抜粋テキスト>
:::::
オープンソースモデルが市場をリードする主要プレーヤーに挑戦し続けていることから、最も資本力のあるモデルが勝者になるとは限りません。また、AIモデルがコモディティ化する未来は、必ずしもモデルの価値低下を意味するものではありません。コモディティ化したAIモデルは、コンピュータや石油のようなコモディティと似ており、そのような状況におけるAIエコシステムの最終的な価値は、モデルそのものではなく、コンピュートやクラウドサービス、マーケットプレイスやアプリケーションによって生み出されるでしょう。しかしながら、石油市場で見られるように、このような「コモディティ」を販売する1社か2社の企業が市場を支配する可能性があります。
 
(b)AIモデルの巨人がパイを分け合う
 過去から現在までに行われているクラウド戦争と同様に、一握りの新興のAIモデル企業が、大手ハイテク企業やVCの手厚い支援を受けて、基盤モデルのエコシステムの構築を通じて、巨大企業に成長する可能性があります。この一握りの勝者は、各々が技術的な差別化とともに、流通や価格、コスト効率や規制対応などにおける差別化要素を打ち出し、AIモデルが創出する大部分の価値は上位の一握りのモデルプレーヤーによってもたらされる可能性があります。もちろん、オープンソースを含む、様々なプレーヤーによるロングテールが生まれる可能性はありますが、勝利は、技術に優れるだけでなく、確立された流通を持つプレーヤーにもたらされるでしょう。
:::::
データセット項目:
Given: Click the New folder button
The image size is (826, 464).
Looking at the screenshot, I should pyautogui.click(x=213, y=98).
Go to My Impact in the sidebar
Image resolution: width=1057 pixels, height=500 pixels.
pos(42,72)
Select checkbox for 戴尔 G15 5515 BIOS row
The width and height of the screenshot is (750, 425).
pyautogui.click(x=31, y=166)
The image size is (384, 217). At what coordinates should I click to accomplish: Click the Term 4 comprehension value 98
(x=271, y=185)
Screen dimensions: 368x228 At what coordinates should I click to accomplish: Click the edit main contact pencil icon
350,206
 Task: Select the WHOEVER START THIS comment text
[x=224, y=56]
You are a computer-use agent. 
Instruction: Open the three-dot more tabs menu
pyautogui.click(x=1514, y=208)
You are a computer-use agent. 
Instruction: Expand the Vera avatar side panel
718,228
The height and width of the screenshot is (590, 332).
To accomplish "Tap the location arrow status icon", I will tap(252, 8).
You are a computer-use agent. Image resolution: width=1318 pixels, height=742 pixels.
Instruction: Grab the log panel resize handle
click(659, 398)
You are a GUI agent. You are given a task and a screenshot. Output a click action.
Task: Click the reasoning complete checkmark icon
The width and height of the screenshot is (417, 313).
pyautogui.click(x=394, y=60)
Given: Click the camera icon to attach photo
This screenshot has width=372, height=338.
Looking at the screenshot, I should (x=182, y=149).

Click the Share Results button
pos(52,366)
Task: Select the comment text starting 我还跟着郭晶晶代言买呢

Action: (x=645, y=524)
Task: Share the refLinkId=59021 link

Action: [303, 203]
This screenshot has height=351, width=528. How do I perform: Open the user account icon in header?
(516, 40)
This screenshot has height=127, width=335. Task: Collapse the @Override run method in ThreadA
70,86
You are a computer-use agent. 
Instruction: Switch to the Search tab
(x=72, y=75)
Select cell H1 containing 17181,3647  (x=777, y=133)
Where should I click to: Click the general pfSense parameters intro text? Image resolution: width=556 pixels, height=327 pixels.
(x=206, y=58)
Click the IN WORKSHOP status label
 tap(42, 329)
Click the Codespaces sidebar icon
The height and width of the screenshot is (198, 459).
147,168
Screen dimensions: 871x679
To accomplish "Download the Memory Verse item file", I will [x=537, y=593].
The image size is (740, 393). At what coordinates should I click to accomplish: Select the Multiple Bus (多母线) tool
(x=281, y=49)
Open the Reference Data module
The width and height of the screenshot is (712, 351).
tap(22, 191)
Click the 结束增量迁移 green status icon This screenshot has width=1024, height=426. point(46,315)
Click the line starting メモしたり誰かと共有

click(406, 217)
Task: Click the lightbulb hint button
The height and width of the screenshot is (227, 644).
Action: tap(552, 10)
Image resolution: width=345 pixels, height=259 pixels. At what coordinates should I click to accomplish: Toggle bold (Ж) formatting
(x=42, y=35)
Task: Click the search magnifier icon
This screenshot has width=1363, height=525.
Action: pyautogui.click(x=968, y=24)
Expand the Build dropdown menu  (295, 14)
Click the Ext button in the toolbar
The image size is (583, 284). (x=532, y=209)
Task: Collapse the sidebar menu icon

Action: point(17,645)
:::::
取り組む課題>
**1)** 抜粋テキストに基づき、次の問いに答えよ。
(a) コモディティ化したAIモデルは、何に似ているとされているか。
(b) 一握りの新興のAIモデル企業は、どこから手厚い支援を受けるとされているか。
(c) 勝利はどのようなプレーヤーにもたらされるとされているか。
**2)** 抜粋テキストのうち、「オープンソースモデルが市場を」を含む語句で始まり「を支配する可能性があります。」で終わる部分を、そのまま書き写してください。

課題への回答>
**1)**
(a) コンピュータや石油のようなコモディティ
(b) 大手ハイテク企業やVC
(c) 技術に優れるだけでなく、確立された流通を持つプレーヤー

**2)**
オープンソースモデルが市場をリードする主要プレーヤーに挑戦し続けていることから、最も資本力のあるモデルが勝者になるとは限りません。また、AIモデルがコモディティ化する未来は、必ずしもモデルの価値低下を意味するものではありません。コモディティ化したAIモデルは、コンピュータや石油のようなコモディティと似ており、そのような状況におけるAIエコシステムの最終的な価値は、モデルそのものではなく、コンピュートやクラウドサービス、マーケットプレイスやアプリケーションによって生み出されるでしょう。しかしながら、石油市場で見られるように、このような「コモディティ」を販売する1社か2社の企業が市場を支配する可能性があります。